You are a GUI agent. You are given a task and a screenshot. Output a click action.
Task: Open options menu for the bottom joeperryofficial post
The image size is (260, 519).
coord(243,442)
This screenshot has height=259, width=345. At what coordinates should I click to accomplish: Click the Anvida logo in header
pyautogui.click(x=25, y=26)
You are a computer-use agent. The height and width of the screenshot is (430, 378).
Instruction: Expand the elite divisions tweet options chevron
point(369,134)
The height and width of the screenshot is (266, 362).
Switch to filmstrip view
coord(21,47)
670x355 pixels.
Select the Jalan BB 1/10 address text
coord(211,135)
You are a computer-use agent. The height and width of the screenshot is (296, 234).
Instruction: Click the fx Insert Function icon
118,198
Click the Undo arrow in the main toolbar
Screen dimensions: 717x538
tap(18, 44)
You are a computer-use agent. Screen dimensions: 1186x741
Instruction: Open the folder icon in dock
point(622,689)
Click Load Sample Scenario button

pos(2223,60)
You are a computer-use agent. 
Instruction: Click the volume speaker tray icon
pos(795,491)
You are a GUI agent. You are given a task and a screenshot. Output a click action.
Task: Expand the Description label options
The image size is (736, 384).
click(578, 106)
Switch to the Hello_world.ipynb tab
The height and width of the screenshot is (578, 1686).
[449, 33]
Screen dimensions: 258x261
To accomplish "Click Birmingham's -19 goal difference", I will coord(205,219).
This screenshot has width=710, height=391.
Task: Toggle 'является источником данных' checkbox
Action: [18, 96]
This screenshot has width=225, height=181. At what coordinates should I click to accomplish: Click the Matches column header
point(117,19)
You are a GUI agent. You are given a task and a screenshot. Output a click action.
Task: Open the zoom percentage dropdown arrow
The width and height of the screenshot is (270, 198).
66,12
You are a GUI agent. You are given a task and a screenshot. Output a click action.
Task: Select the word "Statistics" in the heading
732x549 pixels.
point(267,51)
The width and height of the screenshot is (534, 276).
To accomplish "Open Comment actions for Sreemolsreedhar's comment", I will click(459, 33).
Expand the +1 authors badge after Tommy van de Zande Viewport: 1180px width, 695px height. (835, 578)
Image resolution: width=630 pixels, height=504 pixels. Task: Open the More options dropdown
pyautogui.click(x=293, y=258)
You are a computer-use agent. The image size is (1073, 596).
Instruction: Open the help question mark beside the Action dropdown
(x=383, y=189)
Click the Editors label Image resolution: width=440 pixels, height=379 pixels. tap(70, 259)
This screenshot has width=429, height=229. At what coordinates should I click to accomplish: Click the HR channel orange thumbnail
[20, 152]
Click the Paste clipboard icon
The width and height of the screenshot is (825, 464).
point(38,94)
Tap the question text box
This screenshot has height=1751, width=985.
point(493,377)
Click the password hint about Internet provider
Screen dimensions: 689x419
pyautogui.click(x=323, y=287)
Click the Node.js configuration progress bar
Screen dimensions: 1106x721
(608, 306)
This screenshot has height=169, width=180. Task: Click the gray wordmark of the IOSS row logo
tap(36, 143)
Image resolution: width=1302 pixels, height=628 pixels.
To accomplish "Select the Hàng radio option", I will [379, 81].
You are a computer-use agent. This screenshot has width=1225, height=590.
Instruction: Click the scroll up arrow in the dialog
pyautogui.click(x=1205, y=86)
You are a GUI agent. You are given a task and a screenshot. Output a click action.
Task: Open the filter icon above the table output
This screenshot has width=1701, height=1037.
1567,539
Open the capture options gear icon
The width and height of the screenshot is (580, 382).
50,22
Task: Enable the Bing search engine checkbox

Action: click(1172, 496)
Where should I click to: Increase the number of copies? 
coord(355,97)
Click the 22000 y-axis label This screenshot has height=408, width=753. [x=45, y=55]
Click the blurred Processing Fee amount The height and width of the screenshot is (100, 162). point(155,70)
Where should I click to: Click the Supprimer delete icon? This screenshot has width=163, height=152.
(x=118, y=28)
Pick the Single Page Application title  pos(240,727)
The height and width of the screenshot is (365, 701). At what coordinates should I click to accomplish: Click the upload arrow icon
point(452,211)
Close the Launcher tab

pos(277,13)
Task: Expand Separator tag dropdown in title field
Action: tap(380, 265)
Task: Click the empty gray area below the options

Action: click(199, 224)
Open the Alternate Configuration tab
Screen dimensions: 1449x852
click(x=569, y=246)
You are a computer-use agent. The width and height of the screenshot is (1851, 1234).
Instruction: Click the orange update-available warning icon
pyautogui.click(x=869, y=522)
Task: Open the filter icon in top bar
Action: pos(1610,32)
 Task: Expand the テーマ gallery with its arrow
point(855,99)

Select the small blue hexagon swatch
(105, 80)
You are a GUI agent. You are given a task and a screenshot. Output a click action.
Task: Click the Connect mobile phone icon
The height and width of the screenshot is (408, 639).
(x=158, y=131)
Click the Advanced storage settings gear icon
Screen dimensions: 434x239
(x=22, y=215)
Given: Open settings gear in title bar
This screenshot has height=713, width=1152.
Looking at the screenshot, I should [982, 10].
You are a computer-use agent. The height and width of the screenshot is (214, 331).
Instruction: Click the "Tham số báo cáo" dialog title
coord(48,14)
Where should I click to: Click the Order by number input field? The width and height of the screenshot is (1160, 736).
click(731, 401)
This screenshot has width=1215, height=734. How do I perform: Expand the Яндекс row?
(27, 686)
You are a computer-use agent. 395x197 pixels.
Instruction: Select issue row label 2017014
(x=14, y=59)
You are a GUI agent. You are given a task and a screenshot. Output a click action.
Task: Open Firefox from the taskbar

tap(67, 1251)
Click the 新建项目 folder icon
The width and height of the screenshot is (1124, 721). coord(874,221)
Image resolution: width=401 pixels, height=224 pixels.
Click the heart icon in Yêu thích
+ + + + + + +
INSTRUCTION:
Count the lines in the records above that contain the string "dimensions". Reply with the number alone.

FINISHED TASK:
7